--- DATA PROVIDED ---

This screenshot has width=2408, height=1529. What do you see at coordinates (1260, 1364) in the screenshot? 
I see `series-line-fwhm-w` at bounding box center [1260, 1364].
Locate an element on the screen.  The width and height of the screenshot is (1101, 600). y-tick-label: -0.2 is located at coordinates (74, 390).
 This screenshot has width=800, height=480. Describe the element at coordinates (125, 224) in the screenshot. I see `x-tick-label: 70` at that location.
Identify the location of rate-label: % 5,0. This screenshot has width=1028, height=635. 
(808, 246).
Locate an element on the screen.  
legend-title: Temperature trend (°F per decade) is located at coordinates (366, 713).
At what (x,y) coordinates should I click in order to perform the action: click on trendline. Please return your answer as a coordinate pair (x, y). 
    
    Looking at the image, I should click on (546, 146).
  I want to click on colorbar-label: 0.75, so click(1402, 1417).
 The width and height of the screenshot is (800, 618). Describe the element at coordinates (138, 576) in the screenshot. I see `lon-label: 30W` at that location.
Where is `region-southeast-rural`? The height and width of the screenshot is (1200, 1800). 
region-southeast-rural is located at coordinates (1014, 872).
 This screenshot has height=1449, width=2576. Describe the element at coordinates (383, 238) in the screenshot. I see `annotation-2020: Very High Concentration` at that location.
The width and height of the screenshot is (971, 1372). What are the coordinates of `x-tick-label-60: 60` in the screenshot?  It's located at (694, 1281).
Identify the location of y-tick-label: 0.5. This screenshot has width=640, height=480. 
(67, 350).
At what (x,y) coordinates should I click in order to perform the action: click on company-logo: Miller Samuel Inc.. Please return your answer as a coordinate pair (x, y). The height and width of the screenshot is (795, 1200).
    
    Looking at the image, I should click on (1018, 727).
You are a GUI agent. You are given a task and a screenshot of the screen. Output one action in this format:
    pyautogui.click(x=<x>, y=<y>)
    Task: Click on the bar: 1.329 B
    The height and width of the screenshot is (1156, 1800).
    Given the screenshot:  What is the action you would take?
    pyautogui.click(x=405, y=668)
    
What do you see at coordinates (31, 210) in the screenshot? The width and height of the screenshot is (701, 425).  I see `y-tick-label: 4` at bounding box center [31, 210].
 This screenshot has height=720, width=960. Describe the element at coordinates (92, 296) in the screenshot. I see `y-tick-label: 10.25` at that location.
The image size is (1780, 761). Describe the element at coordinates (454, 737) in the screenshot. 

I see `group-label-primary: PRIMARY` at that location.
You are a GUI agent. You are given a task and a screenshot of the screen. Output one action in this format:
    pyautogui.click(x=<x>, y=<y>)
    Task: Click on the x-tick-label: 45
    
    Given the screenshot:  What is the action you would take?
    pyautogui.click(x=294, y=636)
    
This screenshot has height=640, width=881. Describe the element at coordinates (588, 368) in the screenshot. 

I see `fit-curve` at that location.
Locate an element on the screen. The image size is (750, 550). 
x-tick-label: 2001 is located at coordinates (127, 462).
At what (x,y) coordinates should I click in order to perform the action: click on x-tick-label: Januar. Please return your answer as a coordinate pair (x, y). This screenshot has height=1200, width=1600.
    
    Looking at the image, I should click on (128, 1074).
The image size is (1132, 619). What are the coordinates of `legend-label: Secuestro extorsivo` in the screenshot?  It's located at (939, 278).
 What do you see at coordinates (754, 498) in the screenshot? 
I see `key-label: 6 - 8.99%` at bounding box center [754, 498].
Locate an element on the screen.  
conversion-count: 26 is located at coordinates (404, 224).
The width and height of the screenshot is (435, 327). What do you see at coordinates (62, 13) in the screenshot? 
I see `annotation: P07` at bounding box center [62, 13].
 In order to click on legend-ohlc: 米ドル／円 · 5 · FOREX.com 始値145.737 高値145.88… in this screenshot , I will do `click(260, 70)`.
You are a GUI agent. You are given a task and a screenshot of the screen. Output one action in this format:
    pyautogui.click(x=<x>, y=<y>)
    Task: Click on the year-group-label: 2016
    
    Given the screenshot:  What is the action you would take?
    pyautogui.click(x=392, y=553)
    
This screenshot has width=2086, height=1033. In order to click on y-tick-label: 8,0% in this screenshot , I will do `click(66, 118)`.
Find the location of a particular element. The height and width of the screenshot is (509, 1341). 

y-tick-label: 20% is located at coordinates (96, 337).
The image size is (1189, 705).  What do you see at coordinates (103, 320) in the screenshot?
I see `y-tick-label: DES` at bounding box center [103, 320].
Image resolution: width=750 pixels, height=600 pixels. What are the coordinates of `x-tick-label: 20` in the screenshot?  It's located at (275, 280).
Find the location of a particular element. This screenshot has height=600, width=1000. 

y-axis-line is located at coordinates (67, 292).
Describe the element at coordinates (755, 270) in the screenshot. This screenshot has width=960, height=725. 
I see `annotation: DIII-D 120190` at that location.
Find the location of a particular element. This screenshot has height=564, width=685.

---

- _THE PROBLEM_: Output all of the lines above verbatim, without changing a single character.

- _FINISHED TASK_:
This screenshot has width=2408, height=1529. What do you see at coordinates (1260, 1364) in the screenshot? 
I see `series-line-fwhm-w` at bounding box center [1260, 1364].
Locate an element on the screen.  The width and height of the screenshot is (1101, 600). y-tick-label: -0.2 is located at coordinates (74, 390).
 This screenshot has width=800, height=480. Describe the element at coordinates (125, 224) in the screenshot. I see `x-tick-label: 70` at that location.
Identify the location of rate-label: % 5,0. This screenshot has width=1028, height=635. 
(808, 246).
Locate an element on the screen.  
legend-title: Temperature trend (°F per decade) is located at coordinates (366, 713).
At what (x,y) coordinates should I click in order to perform the action: click on trendline. Please return your answer as a coordinate pair (x, y). 
    
    Looking at the image, I should click on (546, 146).
  I want to click on colorbar-label: 0.75, so click(1402, 1417).
 The width and height of the screenshot is (800, 618). Describe the element at coordinates (138, 576) in the screenshot. I see `lon-label: 30W` at that location.
Where is `region-southeast-rural`? The height and width of the screenshot is (1200, 1800). 
region-southeast-rural is located at coordinates (1014, 872).
 This screenshot has height=1449, width=2576. Describe the element at coordinates (383, 238) in the screenshot. I see `annotation-2020: Very High Concentration` at that location.
The width and height of the screenshot is (971, 1372). What are the coordinates of `x-tick-label-60: 60` in the screenshot?  It's located at (694, 1281).
Identify the location of y-tick-label: 0.5. This screenshot has width=640, height=480. 
(67, 350).
At what (x,y) coordinates should I click in order to perform the action: click on company-logo: Miller Samuel Inc.. Please return your answer as a coordinate pair (x, y). The height and width of the screenshot is (795, 1200).
    
    Looking at the image, I should click on (1018, 727).
You are a GUI agent. You are given a task and a screenshot of the screen. Output one action in this format:
    pyautogui.click(x=<x>, y=<y>)
    Task: Click on the bar: 1.329 B
    The height and width of the screenshot is (1156, 1800).
    Given the screenshot:  What is the action you would take?
    pyautogui.click(x=405, y=668)
    
What do you see at coordinates (31, 210) in the screenshot? The width and height of the screenshot is (701, 425).  I see `y-tick-label: 4` at bounding box center [31, 210].
 This screenshot has height=720, width=960. Describe the element at coordinates (92, 296) in the screenshot. I see `y-tick-label: 10.25` at that location.
The image size is (1780, 761). Describe the element at coordinates (454, 737) in the screenshot. 

I see `group-label-primary: PRIMARY` at that location.
You are a GUI agent. You are given a task and a screenshot of the screen. Output one action in this format:
    pyautogui.click(x=<x>, y=<y>)
    Task: Click on the x-tick-label: 45
    
    Given the screenshot:  What is the action you would take?
    pyautogui.click(x=294, y=636)
    
This screenshot has height=640, width=881. Describe the element at coordinates (588, 368) in the screenshot. 

I see `fit-curve` at that location.
Locate an element on the screen. The image size is (750, 550). 
x-tick-label: 2001 is located at coordinates (127, 462).
At what (x,y) coordinates should I click in order to perform the action: click on x-tick-label: Januar. Please return your answer as a coordinate pair (x, y). This screenshot has height=1200, width=1600.
    
    Looking at the image, I should click on (128, 1074).
The image size is (1132, 619). What are the coordinates of `legend-label: Secuestro extorsivo` in the screenshot?  It's located at (939, 278).
 What do you see at coordinates (754, 498) in the screenshot? 
I see `key-label: 6 - 8.99%` at bounding box center [754, 498].
Locate an element on the screen.  
conversion-count: 26 is located at coordinates (404, 224).
The width and height of the screenshot is (435, 327). What do you see at coordinates (62, 13) in the screenshot? 
I see `annotation: P07` at bounding box center [62, 13].
 In order to click on legend-ohlc: 米ドル／円 · 5 · FOREX.com 始値145.737 高値145.88… in this screenshot , I will do `click(260, 70)`.
You are a GUI agent. You are given a task and a screenshot of the screen. Output one action in this format:
    pyautogui.click(x=<x>, y=<y>)
    Task: Click on the year-group-label: 2016
    
    Given the screenshot:  What is the action you would take?
    pyautogui.click(x=392, y=553)
    
This screenshot has width=2086, height=1033. In order to click on y-tick-label: 8,0% in this screenshot , I will do `click(66, 118)`.
Find the location of a particular element. The height and width of the screenshot is (509, 1341). 

y-tick-label: 20% is located at coordinates (96, 337).
The image size is (1189, 705).  What do you see at coordinates (103, 320) in the screenshot?
I see `y-tick-label: DES` at bounding box center [103, 320].
Image resolution: width=750 pixels, height=600 pixels. What are the coordinates of `x-tick-label: 20` in the screenshot?  It's located at (275, 280).
Find the location of a particular element. This screenshot has height=600, width=1000. 

y-axis-line is located at coordinates (67, 292).
Describe the element at coordinates (755, 270) in the screenshot. This screenshot has width=960, height=725. 
I see `annotation: DIII-D 120190` at that location.
Find the location of a particular element. This screenshot has height=564, width=685.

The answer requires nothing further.